Primeiramente, a falar de contratação temporária, faz-se necessário evocar notória exigência de prévia aprovação em concurso público para investidura em cargo ou emprego público, como regra, conforme estabelece o artigo 37, II da Constituição Federal.

O legislador constituinte escolheu o concurso público como o meio mais eficaz de seleção de candidatos ao serviço público a garantir o acesso amplo e o privilégio ao mérito daqueles que se submetem a uma mesma prova. Nesse sentido, preserva um dos maiores pilares do constitucionalismo, a isonomia.

Sem embargo, diante de necessidade temporária de excepcional interesse público, a Constituição admite a contratação por tempo determinado, sem a submissão a concurso público para atender a interesses da administração, art.37, IX.

Sabe-se como é corrente a contratação temporária de profissionais médicos tanto por parte dos entes federativos (Municípios, Estados e União), como por parte de Autarquias e Fundações da Administração Indireta.

Ocorre que, por muitas vezes, a Administração não realiza o pagamento das verbas devidas ao contratado durante a prestação do serviço, nem quando da rescisão do contrato de trabalho.

Foi diante de mais uma omissão da Administração, no caso, do Município de Sete Lagoas, que o jurídico do SINMED-MG patrocinou ação de cobrança de médica contratada na qual obteve sentença totalmente procedente a condenar Município ao pagamento de férias não fruídas acrescidas de 1/3, 13º salário corrigidos e acrescidos de juros de mora. Decisão foi publicada no dia 14/03/2018.

Na oportunidade, faz-se esclarecer que a categoria de servidores públicos temporários é classificada por muitos doutrinadores como “agrupamento” excepcional dentro da categoria geral dos servidores públicos. E, durante a vigência do contrato temporário, esses servidores ocupam uma função pública e são disciplinados por um regime especial e a maior parte dos direitos decorrentes do regime estatutário são a eles garantidos.

Além dos direitos e obrigações que cada unidade da federação pode estabelecer através de Lei própria ao contratado, a Constituição da República em seu artigo 39, § 3º, enumera os direitos conferidos ao servidor público em sentido amplo.

Dentre os direitos trazidos no dispositivo aludido acima, destaca-se: i) décimo terceiro salário com base na remuneração integral ou no valor da aposentadoria; ii) gozo de férias anuais remuneradas com, pelo menos, um terço a mais do que o salário normal; iii) remuneração do trabalho noturno superior à do diurno; iv) remuneração do serviço extraordinário superior, no mínimo, em cinquenta por cento à do normal; v) licença à gestante; vi) licença paternidade, entre outros.
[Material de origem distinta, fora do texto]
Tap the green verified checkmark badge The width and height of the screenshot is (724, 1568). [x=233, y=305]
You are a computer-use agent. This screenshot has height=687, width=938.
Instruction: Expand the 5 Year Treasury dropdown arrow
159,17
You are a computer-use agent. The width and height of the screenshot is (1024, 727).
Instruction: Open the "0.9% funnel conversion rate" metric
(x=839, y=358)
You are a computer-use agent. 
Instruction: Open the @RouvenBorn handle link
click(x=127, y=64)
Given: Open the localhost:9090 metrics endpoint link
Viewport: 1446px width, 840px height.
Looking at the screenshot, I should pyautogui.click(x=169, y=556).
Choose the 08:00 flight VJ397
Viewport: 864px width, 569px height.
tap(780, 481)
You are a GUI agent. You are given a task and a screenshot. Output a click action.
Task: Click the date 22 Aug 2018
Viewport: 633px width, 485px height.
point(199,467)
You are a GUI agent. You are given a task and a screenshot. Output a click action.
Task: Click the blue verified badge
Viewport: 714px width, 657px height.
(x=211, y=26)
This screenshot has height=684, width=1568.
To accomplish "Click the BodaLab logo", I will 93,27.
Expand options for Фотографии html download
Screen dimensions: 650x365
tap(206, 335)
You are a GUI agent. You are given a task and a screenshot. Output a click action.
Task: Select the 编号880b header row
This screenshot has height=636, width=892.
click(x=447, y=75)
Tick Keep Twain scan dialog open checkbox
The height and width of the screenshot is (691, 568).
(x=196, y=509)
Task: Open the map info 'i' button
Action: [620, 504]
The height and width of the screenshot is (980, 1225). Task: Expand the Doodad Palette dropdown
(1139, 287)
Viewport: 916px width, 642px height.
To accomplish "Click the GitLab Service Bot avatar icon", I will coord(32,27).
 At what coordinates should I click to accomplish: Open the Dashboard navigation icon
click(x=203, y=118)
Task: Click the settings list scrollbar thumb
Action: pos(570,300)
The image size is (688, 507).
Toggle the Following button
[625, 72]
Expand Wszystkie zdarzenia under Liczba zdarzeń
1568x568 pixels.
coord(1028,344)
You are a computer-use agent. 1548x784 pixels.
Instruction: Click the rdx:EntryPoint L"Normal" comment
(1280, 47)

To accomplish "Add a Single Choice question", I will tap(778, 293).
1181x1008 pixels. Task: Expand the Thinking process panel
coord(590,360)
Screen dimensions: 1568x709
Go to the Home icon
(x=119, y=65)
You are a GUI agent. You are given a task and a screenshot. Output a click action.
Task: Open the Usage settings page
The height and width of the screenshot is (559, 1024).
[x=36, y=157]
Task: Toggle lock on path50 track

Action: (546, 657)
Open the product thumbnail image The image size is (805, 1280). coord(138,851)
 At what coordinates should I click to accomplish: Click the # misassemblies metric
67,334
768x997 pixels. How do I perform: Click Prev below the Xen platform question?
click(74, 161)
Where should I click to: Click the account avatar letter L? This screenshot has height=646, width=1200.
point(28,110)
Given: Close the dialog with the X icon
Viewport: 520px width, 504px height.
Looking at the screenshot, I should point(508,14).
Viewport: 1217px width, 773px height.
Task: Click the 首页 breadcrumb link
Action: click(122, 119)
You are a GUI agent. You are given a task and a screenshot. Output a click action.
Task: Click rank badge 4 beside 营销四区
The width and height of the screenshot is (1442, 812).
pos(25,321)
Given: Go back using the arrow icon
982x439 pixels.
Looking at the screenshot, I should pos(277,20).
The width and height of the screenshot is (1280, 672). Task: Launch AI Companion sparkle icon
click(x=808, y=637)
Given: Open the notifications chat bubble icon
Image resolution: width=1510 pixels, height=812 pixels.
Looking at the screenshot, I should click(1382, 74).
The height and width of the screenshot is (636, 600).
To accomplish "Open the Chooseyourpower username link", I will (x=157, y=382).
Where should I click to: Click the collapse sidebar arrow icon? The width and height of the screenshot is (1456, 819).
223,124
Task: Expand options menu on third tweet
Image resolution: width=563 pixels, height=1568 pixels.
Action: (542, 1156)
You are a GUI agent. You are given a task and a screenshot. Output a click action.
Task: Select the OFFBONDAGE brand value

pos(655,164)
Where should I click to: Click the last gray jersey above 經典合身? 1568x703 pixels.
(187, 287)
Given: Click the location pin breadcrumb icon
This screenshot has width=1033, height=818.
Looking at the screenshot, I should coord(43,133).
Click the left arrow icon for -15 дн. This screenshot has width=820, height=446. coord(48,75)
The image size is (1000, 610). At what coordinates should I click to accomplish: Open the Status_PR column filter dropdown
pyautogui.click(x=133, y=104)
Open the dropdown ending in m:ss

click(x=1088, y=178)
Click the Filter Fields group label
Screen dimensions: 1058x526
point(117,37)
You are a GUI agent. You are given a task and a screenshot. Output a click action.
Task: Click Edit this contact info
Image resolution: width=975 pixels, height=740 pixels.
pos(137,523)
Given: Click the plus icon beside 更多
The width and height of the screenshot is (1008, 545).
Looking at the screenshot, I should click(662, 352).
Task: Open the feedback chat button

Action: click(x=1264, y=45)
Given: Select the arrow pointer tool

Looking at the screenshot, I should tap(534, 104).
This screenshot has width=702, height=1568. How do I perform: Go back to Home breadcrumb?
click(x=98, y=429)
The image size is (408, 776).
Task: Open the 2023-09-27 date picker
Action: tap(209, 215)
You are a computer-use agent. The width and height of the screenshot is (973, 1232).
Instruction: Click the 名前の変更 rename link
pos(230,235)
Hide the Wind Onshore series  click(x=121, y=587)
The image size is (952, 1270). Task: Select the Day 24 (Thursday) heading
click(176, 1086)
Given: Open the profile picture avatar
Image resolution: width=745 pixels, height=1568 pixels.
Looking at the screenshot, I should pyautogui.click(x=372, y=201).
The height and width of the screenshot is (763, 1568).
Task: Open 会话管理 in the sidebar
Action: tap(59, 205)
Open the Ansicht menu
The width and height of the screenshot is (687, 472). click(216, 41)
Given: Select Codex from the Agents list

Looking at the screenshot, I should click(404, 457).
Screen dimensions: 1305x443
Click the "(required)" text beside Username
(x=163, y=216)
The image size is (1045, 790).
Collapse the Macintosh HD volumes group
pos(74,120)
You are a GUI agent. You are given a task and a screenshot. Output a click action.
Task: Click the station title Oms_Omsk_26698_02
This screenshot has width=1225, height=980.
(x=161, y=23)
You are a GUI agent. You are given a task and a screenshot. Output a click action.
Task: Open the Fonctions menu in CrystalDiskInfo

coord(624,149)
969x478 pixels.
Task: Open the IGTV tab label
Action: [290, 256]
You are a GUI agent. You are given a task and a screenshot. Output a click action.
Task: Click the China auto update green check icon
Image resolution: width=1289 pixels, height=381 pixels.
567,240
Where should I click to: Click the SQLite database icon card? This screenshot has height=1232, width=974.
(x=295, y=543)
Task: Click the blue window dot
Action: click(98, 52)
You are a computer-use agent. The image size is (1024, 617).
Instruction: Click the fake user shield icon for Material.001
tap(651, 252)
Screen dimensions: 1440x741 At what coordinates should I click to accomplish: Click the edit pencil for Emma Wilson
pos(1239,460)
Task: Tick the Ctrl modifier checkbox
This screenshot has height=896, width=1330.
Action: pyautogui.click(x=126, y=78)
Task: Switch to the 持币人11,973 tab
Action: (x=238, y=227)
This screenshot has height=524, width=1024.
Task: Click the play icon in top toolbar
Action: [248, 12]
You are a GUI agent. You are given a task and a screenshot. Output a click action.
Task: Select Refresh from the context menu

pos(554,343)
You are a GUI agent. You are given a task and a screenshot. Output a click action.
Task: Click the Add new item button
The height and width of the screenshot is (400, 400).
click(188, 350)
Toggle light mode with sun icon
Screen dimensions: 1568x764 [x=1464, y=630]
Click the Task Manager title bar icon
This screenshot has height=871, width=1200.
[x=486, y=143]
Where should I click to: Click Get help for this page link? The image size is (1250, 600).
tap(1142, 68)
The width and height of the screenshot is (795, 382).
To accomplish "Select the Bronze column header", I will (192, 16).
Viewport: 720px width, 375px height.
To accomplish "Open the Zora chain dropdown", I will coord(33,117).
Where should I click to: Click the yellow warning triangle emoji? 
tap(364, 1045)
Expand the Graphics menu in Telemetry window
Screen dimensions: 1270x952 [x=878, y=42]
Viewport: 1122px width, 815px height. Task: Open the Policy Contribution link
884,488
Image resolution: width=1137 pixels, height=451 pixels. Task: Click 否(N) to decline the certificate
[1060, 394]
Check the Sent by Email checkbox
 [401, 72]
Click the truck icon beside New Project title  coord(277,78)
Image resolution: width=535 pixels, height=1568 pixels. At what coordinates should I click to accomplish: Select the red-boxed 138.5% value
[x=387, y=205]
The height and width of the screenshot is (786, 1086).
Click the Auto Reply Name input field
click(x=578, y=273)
São portanto devidos aos servidores contratados por tempo determinado os direitos acima relacionados, bem como aqueles eventualmente previstos na legislação específica de cada unidade da federação, sendo este o entendimento defendido pelo judiciário.

Desta forma, ao celebrar com os médicos um contrato temporário de prestação de serviços, a Administração tem o dever de realizar o pagamento das verbas previstas na Constituição da República de 1988. Em não sendo pagas durante a prestação do serviço, deverá quitá-las quando da rescisão do contrato de trabalho.

O jurídico do SINMED-MG está à disposição para esclarecer dúvidas e incansavelmente na defesa dos direitos da categoria médica.